• Jessica Sultan

What is a TENS Unit?



What is a TENS Unit?


TENS stands for ‘Transcutaneous Electrical Nerve Stimulation’. Mild electric current is produced by a device to stimulate nerves for therapeutic purposes.


What is it used for?


Pain – either during an acute episode like labor, or for general pain management of chronic conditions (back pain).

There is also ample evidence to suggest that it can correct a variety of different bladder issues. TENS can help with conditions related to both bladder storage and bladder emptying. Studies suggest that TENS are effective in eliminating or improving enuresis in over half of patients.


How does it work?


TENS Units work through neuromodulation. Neuromodulation alters nerve activity through a targeted delivery of electrical stimulus to specific sites in the body. These electrical impulses flood the nervous system to normalize or modulate nervous tissue function. In laymans terms, the TENS unit ‘tickles’ or stimulates the nerves to help improve function of the area being stimulated.

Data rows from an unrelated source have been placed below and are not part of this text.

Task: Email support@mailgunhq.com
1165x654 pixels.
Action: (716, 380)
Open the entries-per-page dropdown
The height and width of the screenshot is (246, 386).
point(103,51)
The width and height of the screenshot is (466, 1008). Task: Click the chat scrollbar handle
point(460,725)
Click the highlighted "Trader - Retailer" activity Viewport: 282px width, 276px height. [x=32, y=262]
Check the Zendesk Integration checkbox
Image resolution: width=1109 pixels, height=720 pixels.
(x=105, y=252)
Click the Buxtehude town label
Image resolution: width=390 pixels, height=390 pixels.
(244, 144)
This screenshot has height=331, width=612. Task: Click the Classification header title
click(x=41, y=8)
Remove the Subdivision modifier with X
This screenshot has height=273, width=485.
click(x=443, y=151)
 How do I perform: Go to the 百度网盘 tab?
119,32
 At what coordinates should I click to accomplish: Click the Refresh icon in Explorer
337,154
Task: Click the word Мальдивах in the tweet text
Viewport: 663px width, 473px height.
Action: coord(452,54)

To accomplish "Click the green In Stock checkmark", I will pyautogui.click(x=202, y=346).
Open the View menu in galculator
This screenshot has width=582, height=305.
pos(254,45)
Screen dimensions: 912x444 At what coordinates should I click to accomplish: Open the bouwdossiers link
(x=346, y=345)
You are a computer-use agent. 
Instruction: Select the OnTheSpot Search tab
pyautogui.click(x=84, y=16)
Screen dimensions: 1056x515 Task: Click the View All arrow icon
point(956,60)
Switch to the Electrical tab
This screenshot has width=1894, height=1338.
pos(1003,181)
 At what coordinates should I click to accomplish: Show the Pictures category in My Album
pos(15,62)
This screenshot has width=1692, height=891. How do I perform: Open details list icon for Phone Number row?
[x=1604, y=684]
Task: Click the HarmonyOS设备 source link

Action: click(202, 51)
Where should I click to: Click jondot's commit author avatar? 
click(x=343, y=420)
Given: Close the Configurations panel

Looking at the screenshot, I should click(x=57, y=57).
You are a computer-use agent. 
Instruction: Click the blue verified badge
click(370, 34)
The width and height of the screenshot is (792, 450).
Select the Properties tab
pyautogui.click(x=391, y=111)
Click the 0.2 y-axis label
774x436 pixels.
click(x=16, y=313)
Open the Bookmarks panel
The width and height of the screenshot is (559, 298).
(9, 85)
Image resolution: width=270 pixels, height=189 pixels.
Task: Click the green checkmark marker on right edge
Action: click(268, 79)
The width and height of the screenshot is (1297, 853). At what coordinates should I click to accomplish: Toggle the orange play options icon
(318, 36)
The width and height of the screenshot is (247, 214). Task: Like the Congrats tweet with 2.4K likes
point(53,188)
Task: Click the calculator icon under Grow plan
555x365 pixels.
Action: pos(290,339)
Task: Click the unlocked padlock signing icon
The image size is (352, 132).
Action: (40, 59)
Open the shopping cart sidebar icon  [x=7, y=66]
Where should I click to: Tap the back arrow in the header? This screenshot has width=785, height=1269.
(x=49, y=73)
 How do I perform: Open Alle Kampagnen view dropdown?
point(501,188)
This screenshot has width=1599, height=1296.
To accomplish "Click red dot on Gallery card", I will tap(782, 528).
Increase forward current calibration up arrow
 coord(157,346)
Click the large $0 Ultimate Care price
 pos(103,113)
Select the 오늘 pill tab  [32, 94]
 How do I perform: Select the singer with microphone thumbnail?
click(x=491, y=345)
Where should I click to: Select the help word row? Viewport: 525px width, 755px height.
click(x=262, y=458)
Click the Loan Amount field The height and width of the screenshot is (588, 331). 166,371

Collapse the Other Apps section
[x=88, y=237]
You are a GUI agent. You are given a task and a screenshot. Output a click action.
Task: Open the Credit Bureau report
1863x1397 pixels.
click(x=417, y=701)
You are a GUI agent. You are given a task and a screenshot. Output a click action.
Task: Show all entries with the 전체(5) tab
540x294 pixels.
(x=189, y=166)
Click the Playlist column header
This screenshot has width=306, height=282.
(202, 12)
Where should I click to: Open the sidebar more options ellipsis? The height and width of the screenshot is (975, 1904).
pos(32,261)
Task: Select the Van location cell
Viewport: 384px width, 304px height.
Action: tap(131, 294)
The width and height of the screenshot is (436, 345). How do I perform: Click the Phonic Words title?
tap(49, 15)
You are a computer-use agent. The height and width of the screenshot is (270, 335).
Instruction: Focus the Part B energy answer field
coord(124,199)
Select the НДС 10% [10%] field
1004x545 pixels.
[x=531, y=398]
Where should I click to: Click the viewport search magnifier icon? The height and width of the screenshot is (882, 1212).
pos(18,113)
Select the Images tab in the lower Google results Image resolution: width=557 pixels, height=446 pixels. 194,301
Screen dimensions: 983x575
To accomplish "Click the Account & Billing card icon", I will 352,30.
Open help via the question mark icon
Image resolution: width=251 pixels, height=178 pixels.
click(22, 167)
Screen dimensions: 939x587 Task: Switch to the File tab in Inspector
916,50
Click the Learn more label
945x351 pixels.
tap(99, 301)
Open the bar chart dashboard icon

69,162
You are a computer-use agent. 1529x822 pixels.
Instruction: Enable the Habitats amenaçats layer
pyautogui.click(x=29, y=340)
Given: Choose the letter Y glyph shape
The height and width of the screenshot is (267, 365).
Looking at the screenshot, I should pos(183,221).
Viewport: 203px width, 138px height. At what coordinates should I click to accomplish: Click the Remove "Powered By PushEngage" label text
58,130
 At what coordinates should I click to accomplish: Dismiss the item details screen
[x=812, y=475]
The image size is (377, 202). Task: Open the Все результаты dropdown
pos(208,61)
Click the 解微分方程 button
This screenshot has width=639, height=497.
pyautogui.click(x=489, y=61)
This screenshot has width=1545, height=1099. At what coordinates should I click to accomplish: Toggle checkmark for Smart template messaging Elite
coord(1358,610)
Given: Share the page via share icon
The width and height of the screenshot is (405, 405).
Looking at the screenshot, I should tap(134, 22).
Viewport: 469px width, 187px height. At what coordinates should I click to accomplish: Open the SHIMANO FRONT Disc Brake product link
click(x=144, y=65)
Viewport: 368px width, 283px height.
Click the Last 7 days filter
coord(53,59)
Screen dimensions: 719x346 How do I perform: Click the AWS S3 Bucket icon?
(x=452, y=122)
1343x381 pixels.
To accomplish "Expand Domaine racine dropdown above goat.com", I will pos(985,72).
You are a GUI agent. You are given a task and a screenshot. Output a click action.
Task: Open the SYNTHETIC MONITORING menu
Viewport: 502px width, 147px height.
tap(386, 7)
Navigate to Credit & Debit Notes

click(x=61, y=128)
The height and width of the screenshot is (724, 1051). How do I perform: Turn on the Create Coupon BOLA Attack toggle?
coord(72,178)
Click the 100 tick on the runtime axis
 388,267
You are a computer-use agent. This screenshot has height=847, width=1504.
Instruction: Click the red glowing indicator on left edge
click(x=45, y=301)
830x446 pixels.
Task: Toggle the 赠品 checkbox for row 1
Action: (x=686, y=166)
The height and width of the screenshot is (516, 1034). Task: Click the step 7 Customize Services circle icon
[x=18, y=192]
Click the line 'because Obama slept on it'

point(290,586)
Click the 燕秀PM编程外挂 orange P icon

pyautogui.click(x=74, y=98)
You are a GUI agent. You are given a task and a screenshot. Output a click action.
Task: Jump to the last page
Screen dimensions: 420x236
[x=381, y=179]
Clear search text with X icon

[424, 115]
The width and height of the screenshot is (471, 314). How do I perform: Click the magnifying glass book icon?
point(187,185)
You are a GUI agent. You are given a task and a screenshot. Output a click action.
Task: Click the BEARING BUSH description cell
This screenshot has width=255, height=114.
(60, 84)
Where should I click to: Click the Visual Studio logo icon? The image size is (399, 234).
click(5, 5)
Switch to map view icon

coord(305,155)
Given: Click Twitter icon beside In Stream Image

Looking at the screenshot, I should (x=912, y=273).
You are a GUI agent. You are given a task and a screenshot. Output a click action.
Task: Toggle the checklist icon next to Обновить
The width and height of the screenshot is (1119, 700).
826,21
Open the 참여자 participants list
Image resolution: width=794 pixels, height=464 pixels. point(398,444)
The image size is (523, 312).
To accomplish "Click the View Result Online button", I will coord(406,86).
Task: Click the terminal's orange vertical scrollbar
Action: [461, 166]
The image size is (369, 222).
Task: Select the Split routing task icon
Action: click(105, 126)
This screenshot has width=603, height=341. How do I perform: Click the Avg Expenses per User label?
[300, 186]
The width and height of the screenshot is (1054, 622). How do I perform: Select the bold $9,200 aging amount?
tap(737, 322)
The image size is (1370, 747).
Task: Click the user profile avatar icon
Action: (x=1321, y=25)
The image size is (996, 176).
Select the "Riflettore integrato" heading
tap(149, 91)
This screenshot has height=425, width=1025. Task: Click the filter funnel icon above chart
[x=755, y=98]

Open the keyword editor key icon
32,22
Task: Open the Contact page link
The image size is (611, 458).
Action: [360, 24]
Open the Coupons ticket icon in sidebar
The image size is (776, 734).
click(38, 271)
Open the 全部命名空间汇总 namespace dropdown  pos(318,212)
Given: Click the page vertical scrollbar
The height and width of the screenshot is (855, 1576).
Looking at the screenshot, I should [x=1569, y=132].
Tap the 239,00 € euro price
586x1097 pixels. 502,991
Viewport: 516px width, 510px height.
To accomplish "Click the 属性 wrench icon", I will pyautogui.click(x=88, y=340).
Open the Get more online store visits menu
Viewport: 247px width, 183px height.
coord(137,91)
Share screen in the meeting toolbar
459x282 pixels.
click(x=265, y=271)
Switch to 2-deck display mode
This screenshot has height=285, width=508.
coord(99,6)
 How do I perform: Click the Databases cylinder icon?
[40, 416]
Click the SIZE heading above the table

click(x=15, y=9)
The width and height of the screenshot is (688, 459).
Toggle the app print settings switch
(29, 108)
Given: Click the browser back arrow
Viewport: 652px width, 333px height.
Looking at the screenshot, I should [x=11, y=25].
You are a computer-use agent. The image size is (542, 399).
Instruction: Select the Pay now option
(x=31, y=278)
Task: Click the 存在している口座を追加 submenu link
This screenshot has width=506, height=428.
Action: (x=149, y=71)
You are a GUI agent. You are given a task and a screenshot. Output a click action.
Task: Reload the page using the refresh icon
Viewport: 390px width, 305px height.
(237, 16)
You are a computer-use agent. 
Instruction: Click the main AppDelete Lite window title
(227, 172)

Where should I place the leads?


For urological purposes, the leads can be placed at either the sacrum (lower part of the back) and posterior tibia (area on the inside of the leg above the ankle). Recent research suggests that placement at the posterior tibia is more effective.


When/how often should it be used?


Further research needs to be performed on this subject. We recommend using the unit for 30 minutes each day, ideally 4 days a week. If you are using the unit to address nighttime urinary issues specifically, we recommend it be used in the evening or at bedtime.

This is not a therapy that we expect to work over night. The benefits are seen after cumulative sessions over months. We ask that our patients be willing to try this at-home therapy for about 4 months.


Are there any risks?


When used as directed, TENS Units are very safe. Potential risks are skin irritation at the site of the leads, muscle soreness, temporary muscle twitching during therapy.